Monitoring with PowerShell: Alerting on Shodan results

This is a bit of a short script again – but that’s just because sometimes life can made be real simple. Shodan is a tool that scans the entire internet and documents which open ports are available, if it is vulnerable for specific CVE’s, and lots of cool other stuff explained here.

We’ve seen some MSP’s offer a simple Shodan query and selling it as a “Dark Web Scan” – Please note that this is absolutely not a comprehensive scan and finding online exposed services is not always such a big deal, for example in controlled environments.

The script I’ve made is one we run at our clients on IP addresses where we know nothing should be listed in Shodan, networks that should not have exposed services, or just IP addresses where we want to alert on changes. Simply change the list of IPs to the list you would like to monitor.

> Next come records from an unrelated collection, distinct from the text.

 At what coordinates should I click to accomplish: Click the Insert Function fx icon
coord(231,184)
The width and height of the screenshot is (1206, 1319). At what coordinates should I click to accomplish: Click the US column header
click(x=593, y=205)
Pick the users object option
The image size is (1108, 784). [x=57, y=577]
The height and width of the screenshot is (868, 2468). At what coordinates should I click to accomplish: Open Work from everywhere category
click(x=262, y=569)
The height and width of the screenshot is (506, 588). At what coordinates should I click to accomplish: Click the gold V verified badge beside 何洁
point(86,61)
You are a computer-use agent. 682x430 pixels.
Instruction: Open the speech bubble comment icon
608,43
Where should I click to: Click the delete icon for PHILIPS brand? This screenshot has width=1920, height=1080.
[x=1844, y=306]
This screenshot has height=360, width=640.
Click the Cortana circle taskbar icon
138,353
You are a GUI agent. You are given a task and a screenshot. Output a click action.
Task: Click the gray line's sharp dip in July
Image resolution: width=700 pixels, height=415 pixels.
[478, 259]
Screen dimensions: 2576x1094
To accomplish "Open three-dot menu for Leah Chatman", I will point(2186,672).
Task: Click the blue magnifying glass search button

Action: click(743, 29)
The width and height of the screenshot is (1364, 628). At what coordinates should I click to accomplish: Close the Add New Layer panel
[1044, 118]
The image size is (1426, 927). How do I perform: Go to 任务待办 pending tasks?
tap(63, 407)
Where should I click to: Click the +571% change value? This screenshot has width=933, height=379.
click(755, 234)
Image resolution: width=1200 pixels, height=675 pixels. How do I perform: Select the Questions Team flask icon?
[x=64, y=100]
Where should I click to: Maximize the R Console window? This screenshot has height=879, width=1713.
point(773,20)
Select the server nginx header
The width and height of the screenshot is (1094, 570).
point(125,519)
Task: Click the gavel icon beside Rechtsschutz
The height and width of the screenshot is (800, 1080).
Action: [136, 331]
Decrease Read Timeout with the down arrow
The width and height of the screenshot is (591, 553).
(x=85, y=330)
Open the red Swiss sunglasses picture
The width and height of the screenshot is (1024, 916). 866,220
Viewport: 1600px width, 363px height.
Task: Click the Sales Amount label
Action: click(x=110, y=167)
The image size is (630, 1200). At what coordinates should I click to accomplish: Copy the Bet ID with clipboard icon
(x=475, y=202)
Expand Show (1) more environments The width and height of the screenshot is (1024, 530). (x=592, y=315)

$APIKEY = "YourShodanAPIKey"
$CurrentIP = (Invoke-WebRequest -uri "http://ifconfig.me/ip" -UseBasicParsing ).Content
$ListIPs = @("1.1.1.1","2.2.2.2",$CurrentIP)
foreach($ip in $ListIPs){
   $Shodan = Invoke-RestMethod -uri "https://api.shodan.io/shodan/host/$($ip)?key=$APIKEY"
}
if(!$Shodan) { $HealthState = "Healthy"} else { $HealthState = "Alert - $($Shodan.ip_str) is found in Shodan."}

We also like running these scripts at our prospects as a part of a security survey, because if Shodan has found external services such as RDP on a different port it often shows bad security practices as a whole.

Getting a Shodan subscription is absolutely worth it because it gives you that little bit more of visibility on how exposed you actually. Anyway, as always happy PowerShelling!